Apple promises the H1 allows for twice-as-fast connection times between all the Apple devices you own, and while I didn't time my connections, they did seem faster.
After updating an iPhone X, Apple Watch Series 3, iPad (2018) and new Mac Mini with Apple's latest operating system updates, I connected the new AirPods to all of them without a problem. If you're signed into iCloud across your Apple devices, they'll automatically be listed in the Bluetooth connection menu on each device and will automatically try to pair with the last device you paired to (when you take them out of the charging case). If you're wearing an Apple Watch and play audio on it, your AirPods will automatically toggle from your iPhone to your Watch and vice versa. With the rest of the aforementioned devices, as well as Apple TV, you'll have manually switch the AIrPods.
According to Teardowns, the battery inside the new AirPods is the same capacity as the one found in the originals. And while the battery life rating for music listening remains the same at 5 hours, Apple says you'll get 50 percent more talk time -- 1 hour more -- compared to first-generation AirPods (we're still in the process of confirming this). A 15-minute recharge in the case gives you 3 hours of listening time and 2 hours of talk time, which helps mitigate any battery life concerns.
Just beware that battery life will diminish over time if you use the AirPods regularly -- and you can't replace the batteries. That's true for all these true wireless earphones.
Apple hasn't made any claims about sound quality being any better for listening to music. It's essentially the same as far as I can tell. There were times when I thought the sound seemed a touch more forward -- and just a bit louder -- with the new AirPods. But it's hard to tell for sure, because the AirPods have an open design and looser fit compared to noise-isolating earphones. When you put them in your ears, they don't sit in the exact same position each time -- and everyone wears them a little differently. Slight angle changes can change the sound, so it's hard to make precise comparisons.
Call quality has definitely improved, however. You won't hear it, but callers will because the new AirPods do a better job filtering out background noise, including wind, so people can hear you better in outdoor environments. I compared the New AirPods to the Jabra Elite 65t on the streets in New York. While my voice sounded slightly clearer on the Jabra, the new AirPods did a little better job filtering out background noise.
Bluetooth lag is a serious annoyance when watching video and playing games.

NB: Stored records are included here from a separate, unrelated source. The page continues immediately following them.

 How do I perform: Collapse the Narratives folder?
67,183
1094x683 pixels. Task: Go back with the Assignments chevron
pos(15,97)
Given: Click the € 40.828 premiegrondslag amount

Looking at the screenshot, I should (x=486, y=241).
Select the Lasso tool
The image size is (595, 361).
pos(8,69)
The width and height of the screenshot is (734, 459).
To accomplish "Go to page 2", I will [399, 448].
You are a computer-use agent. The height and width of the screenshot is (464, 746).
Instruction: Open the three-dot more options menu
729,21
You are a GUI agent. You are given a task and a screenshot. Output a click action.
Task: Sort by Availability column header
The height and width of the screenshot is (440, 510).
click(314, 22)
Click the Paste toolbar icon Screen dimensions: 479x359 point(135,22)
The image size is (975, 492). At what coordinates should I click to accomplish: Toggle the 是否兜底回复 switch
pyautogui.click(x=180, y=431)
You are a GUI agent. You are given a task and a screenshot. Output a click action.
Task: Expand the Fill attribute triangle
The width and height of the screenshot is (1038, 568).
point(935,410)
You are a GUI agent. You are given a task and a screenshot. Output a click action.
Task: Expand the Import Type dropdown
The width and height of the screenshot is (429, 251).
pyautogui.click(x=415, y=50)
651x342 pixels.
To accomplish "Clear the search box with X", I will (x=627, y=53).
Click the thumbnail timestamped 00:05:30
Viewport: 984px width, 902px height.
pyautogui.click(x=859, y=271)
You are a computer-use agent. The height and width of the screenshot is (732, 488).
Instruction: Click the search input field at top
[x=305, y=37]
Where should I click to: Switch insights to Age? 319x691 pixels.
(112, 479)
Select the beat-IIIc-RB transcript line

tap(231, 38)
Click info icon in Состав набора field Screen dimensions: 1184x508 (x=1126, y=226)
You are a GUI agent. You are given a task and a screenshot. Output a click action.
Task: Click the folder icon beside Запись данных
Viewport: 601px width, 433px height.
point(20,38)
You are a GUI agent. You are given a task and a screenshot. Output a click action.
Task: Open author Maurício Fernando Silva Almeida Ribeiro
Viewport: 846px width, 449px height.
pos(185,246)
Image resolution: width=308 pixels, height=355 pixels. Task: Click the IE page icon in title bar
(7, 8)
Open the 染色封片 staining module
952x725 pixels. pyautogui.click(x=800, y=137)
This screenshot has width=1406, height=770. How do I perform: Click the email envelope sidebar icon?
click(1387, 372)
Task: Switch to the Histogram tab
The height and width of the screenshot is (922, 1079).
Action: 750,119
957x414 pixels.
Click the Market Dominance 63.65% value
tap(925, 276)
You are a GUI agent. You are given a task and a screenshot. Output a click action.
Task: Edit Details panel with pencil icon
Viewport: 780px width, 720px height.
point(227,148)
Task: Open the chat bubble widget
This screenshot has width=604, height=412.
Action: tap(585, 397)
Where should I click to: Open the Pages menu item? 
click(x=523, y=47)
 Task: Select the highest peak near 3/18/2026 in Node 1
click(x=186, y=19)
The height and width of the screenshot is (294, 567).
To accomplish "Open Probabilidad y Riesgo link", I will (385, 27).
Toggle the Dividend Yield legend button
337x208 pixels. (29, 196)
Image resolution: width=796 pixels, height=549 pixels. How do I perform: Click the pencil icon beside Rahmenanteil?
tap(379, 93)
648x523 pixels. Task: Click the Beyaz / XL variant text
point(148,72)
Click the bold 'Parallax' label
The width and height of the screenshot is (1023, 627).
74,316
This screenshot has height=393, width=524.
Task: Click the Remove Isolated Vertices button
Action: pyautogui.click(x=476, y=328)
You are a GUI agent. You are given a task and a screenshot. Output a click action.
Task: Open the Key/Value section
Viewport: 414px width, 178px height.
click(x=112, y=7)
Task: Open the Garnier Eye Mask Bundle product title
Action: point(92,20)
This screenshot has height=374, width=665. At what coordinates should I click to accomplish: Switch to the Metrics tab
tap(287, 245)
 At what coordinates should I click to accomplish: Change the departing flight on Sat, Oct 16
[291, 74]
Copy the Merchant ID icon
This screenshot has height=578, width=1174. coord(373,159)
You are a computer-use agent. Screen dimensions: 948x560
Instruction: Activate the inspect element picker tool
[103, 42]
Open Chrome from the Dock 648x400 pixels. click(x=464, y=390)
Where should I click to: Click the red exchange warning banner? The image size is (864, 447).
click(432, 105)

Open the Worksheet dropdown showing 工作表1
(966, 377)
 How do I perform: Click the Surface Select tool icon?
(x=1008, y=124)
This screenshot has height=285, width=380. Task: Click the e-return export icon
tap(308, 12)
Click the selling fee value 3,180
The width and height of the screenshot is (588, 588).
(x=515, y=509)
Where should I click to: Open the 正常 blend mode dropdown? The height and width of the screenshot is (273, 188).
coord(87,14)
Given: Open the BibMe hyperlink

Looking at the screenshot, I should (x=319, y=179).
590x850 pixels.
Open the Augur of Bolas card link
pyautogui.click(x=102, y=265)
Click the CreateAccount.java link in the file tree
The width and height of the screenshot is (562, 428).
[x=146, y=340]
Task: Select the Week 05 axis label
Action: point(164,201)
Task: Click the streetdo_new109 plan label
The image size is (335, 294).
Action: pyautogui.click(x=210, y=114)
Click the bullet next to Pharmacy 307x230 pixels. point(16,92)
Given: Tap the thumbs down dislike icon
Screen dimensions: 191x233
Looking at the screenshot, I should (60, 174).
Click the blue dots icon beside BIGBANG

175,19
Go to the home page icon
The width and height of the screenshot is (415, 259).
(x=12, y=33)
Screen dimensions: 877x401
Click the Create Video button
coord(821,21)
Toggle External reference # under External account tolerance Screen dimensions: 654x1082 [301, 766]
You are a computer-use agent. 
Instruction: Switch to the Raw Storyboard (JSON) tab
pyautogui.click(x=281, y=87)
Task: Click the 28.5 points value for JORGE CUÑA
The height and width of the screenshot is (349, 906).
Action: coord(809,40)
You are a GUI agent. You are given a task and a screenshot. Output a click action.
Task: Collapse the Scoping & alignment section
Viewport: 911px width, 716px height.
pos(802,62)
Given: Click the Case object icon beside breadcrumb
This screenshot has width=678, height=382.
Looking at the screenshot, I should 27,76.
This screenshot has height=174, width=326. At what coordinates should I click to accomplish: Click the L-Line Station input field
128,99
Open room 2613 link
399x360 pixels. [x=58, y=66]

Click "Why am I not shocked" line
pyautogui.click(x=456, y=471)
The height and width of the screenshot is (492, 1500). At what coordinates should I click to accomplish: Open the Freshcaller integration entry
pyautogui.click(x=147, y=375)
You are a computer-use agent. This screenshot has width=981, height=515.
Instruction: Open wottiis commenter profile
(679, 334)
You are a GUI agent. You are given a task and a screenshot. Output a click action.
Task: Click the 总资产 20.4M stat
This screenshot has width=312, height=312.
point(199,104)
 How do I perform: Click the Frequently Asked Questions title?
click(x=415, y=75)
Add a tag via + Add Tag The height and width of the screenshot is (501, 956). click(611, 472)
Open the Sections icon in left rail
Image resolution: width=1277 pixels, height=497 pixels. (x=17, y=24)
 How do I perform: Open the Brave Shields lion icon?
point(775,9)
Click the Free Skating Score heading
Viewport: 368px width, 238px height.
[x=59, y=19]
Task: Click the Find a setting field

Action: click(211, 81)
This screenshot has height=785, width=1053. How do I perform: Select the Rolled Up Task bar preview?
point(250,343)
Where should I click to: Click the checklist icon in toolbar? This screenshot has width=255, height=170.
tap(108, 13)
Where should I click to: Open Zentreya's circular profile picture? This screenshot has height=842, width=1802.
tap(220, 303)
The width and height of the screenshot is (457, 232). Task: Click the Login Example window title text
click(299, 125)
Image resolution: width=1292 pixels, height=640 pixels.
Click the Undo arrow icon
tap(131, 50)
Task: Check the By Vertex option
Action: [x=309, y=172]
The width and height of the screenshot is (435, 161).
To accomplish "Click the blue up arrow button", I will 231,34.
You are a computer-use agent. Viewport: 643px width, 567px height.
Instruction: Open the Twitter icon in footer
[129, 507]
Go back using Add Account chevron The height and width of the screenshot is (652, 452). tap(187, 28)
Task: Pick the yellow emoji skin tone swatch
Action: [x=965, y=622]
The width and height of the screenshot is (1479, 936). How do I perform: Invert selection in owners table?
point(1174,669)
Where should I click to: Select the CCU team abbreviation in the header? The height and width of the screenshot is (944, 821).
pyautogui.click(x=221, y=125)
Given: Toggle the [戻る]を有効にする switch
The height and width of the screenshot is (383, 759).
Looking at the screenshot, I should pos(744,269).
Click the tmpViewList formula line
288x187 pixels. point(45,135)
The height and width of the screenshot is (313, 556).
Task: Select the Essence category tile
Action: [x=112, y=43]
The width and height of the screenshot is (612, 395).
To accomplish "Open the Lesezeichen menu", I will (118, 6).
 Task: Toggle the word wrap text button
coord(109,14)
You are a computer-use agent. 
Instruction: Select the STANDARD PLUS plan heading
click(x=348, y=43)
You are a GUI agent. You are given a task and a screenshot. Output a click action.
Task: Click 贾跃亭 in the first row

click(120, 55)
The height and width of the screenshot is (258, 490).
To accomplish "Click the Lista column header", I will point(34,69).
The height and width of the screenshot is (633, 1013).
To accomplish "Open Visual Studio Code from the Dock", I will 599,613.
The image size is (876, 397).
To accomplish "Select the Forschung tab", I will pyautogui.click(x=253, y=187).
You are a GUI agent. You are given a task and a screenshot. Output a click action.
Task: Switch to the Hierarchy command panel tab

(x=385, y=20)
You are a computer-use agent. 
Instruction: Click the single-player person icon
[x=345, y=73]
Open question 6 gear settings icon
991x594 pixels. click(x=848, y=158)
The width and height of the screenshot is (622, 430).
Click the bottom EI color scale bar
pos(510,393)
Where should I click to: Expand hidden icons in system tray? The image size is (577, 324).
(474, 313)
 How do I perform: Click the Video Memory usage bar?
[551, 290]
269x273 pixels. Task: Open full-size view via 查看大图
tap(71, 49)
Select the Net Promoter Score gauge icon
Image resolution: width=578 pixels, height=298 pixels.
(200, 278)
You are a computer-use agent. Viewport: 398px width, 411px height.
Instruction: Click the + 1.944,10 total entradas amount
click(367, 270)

But the good news is that it was nearly nonexistent with the new AirPods -- the synchronization seemed right on the money during both activities.
For music listening, the AirPods still fall short of some true wireless competitors like the Jabra Elite 65t/Elite Active 65t, UA True Wireless Flash by JBL, Bose SoundSport Free and even the cheaper Anker SoundCore Liberty Air, which have richer sound with more bass and also sound better in noisier environments. But when it comes to making calls they're top-notch.
Like the originals, the new AirPods work with Android phones and other Bluetooth audio devices. But certain special features like fast pairing and always-on Siri only work with Apple devices.
The new AirPods are here, but they are an incremental upgrade, the equivalent of an S series iPhone. The changes enhance an already excellent, truly wireless headphone, and if you were on the fence about buying the AirPods, there's enough here in the way of improvements, particularly always-on Siri and better noise filtering during calls, to get you off that fence. But Apple owners looking for a different fit, improved sound, additional color options or other rumored upgrades will have to wait for a true AirPods sequel -- or maybe the PowerBeats Pro, an upcoming alternative from Apple-owned Beats.